EXTRACTO DE PÁGINA —
■ ■ ■

Las once islas maltesas de encuentran en pleno corazón del Mediterráneo, a menos de cien kilómetros de Italia y poco más de doscientos de las costas libia y tunecina. Precisamente por situarse en esta posición geoestratégica privilegiada, a lo largo de su historia ha vivido sucesivas dominaciones que han terminado definiendo su poliédrico carácter: sicanos, fenicios, griegos, cartagineses, romanos, bizantinos, vándalos, árabes, normandos, almogávares, franceses, británicos… Sin embargo, si queremos identificar el periódico que ha marcado de forma más indeleble su identidad, sin duda debemos referirnos a los tres siglos en que el archipiélago fue encomendado a los Caballeros Hospitalarios de San Juan, más conocidos como la Orden de Malta, que recibieron estas lejanas tierras de Carlos I de España tras ser expulsados de Rodas por Solimán el Magnífico. 


Fruto de su convulso pasado, este cálido paraje ha heredado un grandioso legado monumental, rico y diverso, que se halla disperso por todos los rincones de su territorio: templos megalíticos levantados hace seis milenios (los más antiguos del viejo continente), vestigios de la época romana (el nombre de Malta proviene de Melita, la denominación latina de su antigua capital), descomunales fortificaciones construidas por la Orden de San Juan (que sirvieron para derrotar a los turcos en 1565, marcando el inicio del declive marítimo otomano, confirmado en Lepanto seis años después), un notable y amplísimo muestrario de arquitectura religiosa (se dice que este diminuto país atesora 365 templos católicos, algunos tan sobrecogedores como la basílica de Mosta, que sostiene la cuarta mayor cúpula del mundo), etc. 

Como decía, es imposible que un tarraconense recorra Malta sin encontrar ciertos paralelismos entre ambos lugares, resultando inevitable plantearse determinadas comparaciones (frecuentemente odiosas). Efectivamente, es difícil traspasar las murallas de la hipnótica Mdina, una soberbia ciudad plagada de iglesias y palacios perfectamente conservados, sin pensar en el deplorable estado en que se encuentra gran parte de nuestra Part Alta. Es difícil visitar la exhaustiva restauración de la Sacra Infermeria de Valetta, un descomunal complejo sanitario erigido frente al mar en el siglo XVI, sin lamentar el estado ruinoso de nuestro preventorio de la Savinosa. Es difícil adentrarse en las veintitrés catacumbas de San Pablo, un extenso conjunto de enterramientos paleocristianos admirablemente museizado, sin lamentar el ninguneo institucional que padece nuestra necrópolis. Es difícil visitar el palacio del Inquisidor, un magnífico edificio de Vittoriosa que permanece abierto al público todos los días del año, sin recordar la errática política de visitas de las Casas Canals y Castellarnau. Es difícil observar el buen gusto con que se exhibe la modesta domus de Rabat, una villa del siglo I a. C. que conserva algunos bellos mosaicos, sin pensar en el armatoste metálico que la Generalitat ha erigido sobre nuestro teatro romano. Es difícil contemplar los impecables fuertes de San Ángel o San Telmo, levantados por los caballeros hospitalarios para defender el puerto de la capital maltesa, sin recordar el desolador abandono de nuestros fortines de la Reina y de Sant Jordi. Es difícil disfrutar del museo contiguo a la catedral de San Pablo, un suntuoso palacio barroco que alberga una recomendable sala con grabados de Durero, sin desesperarse ante la lenta agonía de Ca l’Ardiaca.

■ ■ ■

TAREAS Y EJERCICIOS —
A. Según el texto sobre Malta, ¿de qué nombre procede el de Malta?
B. ¿Puedes prolongar el texto sobre Malta a partir de su última frase?

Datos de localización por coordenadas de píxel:
■ ■ ■

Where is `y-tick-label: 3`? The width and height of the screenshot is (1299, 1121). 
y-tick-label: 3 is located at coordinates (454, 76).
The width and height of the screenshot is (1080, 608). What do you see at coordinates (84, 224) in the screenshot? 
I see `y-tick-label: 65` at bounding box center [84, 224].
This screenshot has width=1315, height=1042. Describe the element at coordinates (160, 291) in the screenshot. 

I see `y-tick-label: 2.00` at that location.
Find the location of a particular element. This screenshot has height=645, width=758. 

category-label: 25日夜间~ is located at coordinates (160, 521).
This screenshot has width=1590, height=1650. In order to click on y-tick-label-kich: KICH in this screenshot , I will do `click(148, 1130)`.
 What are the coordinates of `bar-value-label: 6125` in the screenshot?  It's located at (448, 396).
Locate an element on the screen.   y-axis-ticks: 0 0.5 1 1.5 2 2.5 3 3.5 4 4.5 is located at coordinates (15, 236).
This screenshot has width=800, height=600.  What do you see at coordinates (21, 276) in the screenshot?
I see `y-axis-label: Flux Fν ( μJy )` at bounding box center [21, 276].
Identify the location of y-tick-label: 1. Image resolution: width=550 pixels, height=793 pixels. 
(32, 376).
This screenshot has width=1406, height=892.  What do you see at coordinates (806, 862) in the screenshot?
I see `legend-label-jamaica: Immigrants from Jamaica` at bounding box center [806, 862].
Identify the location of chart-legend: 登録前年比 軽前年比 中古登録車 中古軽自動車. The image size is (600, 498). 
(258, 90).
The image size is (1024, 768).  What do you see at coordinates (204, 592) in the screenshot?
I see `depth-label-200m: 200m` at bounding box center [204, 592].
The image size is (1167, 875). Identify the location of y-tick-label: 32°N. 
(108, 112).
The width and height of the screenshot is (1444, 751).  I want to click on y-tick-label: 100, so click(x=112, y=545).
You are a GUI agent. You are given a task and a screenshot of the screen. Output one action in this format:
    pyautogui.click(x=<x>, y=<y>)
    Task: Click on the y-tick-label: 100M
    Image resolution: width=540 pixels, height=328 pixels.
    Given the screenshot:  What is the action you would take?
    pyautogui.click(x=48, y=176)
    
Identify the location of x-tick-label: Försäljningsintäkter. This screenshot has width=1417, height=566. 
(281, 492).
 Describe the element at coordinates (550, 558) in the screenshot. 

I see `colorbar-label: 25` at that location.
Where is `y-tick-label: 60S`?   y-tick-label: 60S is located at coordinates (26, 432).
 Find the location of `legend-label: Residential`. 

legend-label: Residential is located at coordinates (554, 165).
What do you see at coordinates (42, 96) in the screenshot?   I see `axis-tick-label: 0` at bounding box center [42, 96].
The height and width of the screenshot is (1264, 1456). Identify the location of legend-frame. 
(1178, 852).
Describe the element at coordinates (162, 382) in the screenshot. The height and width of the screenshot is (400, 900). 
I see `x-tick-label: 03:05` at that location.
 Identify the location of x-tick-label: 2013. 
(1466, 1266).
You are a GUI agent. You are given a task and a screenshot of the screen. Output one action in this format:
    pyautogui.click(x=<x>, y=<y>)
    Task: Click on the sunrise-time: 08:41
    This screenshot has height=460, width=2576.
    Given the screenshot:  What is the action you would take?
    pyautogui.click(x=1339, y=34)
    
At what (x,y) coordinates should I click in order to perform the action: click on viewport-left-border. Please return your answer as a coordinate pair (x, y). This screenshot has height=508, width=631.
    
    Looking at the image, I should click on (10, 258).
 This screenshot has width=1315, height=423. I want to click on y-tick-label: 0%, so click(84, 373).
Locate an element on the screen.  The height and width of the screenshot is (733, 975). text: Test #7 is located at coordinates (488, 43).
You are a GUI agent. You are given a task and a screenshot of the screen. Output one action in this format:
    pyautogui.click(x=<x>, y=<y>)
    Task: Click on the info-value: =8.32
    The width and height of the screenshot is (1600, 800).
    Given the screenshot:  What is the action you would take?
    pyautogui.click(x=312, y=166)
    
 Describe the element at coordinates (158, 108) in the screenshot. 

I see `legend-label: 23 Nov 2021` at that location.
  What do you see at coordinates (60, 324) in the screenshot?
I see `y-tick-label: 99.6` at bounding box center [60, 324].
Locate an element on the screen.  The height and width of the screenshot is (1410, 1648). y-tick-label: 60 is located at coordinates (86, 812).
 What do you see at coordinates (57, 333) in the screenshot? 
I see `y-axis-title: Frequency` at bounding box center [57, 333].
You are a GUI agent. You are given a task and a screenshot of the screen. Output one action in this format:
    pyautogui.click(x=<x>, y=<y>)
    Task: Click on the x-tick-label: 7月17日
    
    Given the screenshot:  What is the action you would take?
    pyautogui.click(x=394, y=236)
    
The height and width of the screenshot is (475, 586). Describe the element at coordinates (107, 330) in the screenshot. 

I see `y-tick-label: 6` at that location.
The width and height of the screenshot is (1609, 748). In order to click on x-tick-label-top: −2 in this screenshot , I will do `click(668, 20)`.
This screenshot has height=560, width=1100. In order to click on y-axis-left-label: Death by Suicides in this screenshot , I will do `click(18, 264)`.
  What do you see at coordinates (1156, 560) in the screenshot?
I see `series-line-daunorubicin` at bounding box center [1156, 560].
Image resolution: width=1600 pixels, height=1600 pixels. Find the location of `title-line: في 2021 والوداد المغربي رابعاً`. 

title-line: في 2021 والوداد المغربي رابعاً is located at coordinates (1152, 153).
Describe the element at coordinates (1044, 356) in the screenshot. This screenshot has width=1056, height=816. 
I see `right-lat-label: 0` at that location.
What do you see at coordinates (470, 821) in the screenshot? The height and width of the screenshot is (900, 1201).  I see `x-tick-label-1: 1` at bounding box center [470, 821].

■ ■ ■

RESPUESTAS ESPERADAS —
A. De Melita, la denominación latina de su antigua capital.

B.
Sin duda, parece lógico y justificado que los tarraconenses nos enorgullezcamos de nuestros tesoros monumentales y celebremos que nuestra capital haya sido designada Patrimonio de la Humanidad. Pero viajando por el mundo descubrimos que las cosas pueden hacerse de muchas maneras, y da la sensación de que nuestra ciudad tiene todavía mucho que aprender. No es cuestión de sumergirse en el derrotismo, ni de autoflagelarse por los evidentes errores que hemos cometido en la gestión del legado que nos bridaron las generaciones que nos precedieron. Se trata, más bien, de buscar ejemplos de éxito que nos sirvan como guía para compatibilizar una adecuada conservación y difusión de nuestro patrimonio monumental con el desarrollo urbano de una ciudad moderna y la optimización del sector turístico. Me temo que tenemos mucho trabajo por hacer.